A: Dzisiaj dopracowuję system wyposażenia. Kiedy skończę, projektanci będą w stanie wyposażyć daną postać w dowolny model broni stworzony przez grafika. Bohater będzie mógł trzymać broń, wymachiwać nią i zadawać obrażenia wrogom. Jak na razie najbardziej podobają mi się cepy bojowe, które zaskakująco łatwo się tworzy w Unity.

QJak wygląda ostatnio twój typowy dzień pracy?
A: Dzień zaczynam zawsze od sprawdzenia poczty i upewnienia się, czy nie wyskoczyły mi jakieś nagłe spotkania lub pilne problemy do rozwiązania. Często loguję się również na Reddicie i patrzę, czy dostałem nowe pytania od fanów. Potem odpalam Unity i przeprowadzam aktualizację, żeby być na bieżąco z postępami w pracy poczynionymi przez kolegów. Następnie uruchamiam grę i sprawdzam, czy działa tak samo jak poprzedniego dnia. Jeżeli coś jest bardzo nie w porządku, staram się to naprawić. Jeżeli nie ma problemów, zabieram się za to, co sobie na dany dzień zaplanowałem. W porze lunchu zwykle wymykam się na siłownię – mój pokój to ciemna komórka i potrzebuję trochę światła słonecznego (lub blasku jarzeniówek). Po powrocie dalej programuję. Około 15:30 jestem już strasznie śpiący, więc razem z pozostałymi programistami opuszczam biuro i przemieszczam się na drugą stronę ulicy w celu nabycia kawy. Niektórym może się to wydawać stratą czasu, ale dla nas jest to jedyna szansa, żeby porozmawiać o efektach całodziennej pracy i powymieniać się pomysłami. No i oczywiście napić się kawy.

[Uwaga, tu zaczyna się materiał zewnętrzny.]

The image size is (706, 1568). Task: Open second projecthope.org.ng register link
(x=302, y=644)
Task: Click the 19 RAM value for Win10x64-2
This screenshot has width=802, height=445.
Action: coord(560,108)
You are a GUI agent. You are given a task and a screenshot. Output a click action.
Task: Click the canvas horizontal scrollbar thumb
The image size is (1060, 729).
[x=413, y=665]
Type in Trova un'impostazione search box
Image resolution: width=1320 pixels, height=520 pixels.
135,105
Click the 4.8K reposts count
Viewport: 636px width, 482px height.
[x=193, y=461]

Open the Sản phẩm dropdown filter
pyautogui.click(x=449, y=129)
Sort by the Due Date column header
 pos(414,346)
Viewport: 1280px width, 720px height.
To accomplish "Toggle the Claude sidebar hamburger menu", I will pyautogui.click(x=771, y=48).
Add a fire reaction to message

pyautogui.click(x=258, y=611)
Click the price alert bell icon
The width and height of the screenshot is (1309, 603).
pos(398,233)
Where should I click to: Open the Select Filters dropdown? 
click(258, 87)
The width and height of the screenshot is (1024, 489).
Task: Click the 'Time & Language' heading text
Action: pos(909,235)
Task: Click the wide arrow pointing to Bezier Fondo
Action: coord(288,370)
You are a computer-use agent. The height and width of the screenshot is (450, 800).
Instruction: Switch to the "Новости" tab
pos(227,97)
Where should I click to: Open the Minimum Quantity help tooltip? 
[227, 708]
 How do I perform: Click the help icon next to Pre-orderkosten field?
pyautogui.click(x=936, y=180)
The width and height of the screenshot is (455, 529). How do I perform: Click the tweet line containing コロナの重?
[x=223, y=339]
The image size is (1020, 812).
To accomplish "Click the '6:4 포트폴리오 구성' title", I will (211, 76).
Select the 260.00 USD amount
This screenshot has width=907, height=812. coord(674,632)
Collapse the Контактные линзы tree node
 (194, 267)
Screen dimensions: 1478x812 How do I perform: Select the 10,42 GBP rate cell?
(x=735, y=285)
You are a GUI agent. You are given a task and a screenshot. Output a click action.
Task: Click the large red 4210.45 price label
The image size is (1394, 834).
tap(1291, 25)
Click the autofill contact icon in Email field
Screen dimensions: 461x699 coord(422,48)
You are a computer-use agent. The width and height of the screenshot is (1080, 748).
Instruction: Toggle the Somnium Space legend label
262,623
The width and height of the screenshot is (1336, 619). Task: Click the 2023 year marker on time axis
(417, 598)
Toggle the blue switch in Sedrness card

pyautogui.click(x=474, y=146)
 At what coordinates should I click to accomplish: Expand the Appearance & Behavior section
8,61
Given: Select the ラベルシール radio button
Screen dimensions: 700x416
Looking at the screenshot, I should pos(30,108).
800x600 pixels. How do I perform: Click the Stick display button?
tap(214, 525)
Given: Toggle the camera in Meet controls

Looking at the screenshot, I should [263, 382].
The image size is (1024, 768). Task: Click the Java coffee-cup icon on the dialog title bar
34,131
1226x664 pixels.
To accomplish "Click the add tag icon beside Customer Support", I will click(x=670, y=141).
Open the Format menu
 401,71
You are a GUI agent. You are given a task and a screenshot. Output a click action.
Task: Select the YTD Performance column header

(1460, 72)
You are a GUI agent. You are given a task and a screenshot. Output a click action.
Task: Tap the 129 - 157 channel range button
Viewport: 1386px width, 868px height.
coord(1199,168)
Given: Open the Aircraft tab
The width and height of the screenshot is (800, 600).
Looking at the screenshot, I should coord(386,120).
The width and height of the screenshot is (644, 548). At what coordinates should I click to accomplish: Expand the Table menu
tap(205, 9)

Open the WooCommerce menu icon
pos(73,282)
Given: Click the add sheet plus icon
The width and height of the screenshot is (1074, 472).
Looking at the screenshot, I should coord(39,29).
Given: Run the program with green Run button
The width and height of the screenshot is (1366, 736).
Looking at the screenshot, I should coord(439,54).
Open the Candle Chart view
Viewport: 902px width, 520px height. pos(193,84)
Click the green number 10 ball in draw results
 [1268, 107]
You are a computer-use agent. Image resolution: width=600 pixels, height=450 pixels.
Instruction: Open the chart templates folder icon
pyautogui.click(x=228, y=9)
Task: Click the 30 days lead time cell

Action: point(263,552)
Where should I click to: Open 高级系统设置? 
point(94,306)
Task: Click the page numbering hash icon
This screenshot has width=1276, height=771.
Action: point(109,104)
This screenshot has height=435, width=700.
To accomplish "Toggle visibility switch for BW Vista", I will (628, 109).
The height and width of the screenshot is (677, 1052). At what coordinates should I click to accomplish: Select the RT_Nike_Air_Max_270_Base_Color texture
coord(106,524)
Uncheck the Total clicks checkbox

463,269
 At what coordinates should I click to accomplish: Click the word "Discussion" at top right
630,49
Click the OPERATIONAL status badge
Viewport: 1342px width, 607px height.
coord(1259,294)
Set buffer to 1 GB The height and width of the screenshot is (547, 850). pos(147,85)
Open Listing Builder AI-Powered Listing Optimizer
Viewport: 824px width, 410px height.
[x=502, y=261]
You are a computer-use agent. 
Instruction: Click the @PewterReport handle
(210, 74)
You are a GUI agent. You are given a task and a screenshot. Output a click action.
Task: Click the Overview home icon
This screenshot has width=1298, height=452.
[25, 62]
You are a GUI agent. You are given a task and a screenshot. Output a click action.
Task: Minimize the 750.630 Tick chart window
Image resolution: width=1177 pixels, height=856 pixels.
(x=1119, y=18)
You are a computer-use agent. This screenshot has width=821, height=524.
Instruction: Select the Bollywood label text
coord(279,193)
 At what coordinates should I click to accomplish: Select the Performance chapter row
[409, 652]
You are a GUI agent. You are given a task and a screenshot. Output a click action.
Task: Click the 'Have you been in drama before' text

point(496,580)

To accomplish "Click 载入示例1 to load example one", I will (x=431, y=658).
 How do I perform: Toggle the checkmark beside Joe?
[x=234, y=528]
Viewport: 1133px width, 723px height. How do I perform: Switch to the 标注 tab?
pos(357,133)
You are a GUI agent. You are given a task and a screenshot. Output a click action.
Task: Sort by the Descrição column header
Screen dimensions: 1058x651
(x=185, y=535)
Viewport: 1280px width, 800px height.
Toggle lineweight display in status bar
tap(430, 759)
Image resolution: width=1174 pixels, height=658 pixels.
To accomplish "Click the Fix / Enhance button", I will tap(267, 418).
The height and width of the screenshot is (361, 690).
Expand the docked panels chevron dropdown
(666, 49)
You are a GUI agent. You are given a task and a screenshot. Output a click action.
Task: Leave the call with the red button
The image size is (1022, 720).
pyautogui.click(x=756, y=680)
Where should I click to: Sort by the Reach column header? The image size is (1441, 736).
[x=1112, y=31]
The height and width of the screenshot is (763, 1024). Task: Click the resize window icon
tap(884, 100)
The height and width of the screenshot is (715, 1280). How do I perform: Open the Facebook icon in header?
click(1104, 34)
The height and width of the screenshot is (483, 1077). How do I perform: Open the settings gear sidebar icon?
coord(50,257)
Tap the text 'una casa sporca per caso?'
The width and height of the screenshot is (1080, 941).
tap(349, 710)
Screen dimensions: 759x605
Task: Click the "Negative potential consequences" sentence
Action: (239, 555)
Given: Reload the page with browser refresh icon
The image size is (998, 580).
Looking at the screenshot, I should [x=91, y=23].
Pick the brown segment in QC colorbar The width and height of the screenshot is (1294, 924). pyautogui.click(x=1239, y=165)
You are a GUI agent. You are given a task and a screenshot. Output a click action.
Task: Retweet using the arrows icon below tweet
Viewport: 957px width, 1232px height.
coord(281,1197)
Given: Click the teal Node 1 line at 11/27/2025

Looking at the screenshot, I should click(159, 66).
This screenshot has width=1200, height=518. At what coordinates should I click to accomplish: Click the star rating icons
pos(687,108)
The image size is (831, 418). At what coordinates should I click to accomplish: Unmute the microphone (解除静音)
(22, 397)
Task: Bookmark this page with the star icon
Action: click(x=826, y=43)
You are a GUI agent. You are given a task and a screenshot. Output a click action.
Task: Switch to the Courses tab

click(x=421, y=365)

QJakie elementy najbardziej lubisz programować?
A: Kiedy stawiałem pierwsze kroki w tym biznesie, chciałem specjalizować się w programowaniu SI. I tak zostało mi do dziś, mimo że podoba mi się praca nad wszystkim, co przypada mi w udziale. Nie mogę się już doczekać chwili, kiedy będziemy mieli pełną listę zaklęć – będę wtedy mógł napisać SI dla maga i dać ludziom epicką bitwę na czary!

QCo sprawiło ci dotychczas najwięcej trudności?
A: Najtrudniejsze okazało się jak dotąd opanowanie Unity i stworzenie solidnego, prostego w obsłudze zestawu narzędzi dla projektantów budujących poziomy.

QNad jakimi innymi projektami pracowałeś w Obsidian?
A: Pracuję tu już prawie 7 lat, więc trochę się tego nazbierało. Zaczynałem jako programista narzędzi, współtworząc zestaw narzędzi do Neverwinter Nights 2. W roli programisty SI wystąpiłem po raz pierwszy w zarzuconym projekcie Aliens RPG, potem pomagałem usuwać błędy SI w Alpha Protocol. Następnie przydzielono mnie do prac nad Dungeon Siege 3 – zbudowałem wtedy system SI zarówno dla samej gry, jak i naszego silnika Onyx. Przez jakiś czas byłem dyżurnym programistą South Park, przystosowując Onyxa do turowego systemu walki przewidzianego dla tej gry. Potem moje miejsce przy South Parku zajął Tim Cain, a ja przeniosłem się do kolejnego zarzuconego później projektu – North Carolina. Pomiędzy tym ostatnim a Eternity, zajmowałem się głównie pracą nad różnymi prototypami na potrzeby studia.

QGdzie lubisz jeść lunch?
A: Od urodzenia mieszkam w Kalifornii, więc oczywiście uwielbiam meksykańską kuchnię. Najczęściej odwiedzamy z chłopakami Wahoo’s Fish Tacos, bo znajduje się tylko kilka kroków od studia, a jedzenie jest bardzo dobre.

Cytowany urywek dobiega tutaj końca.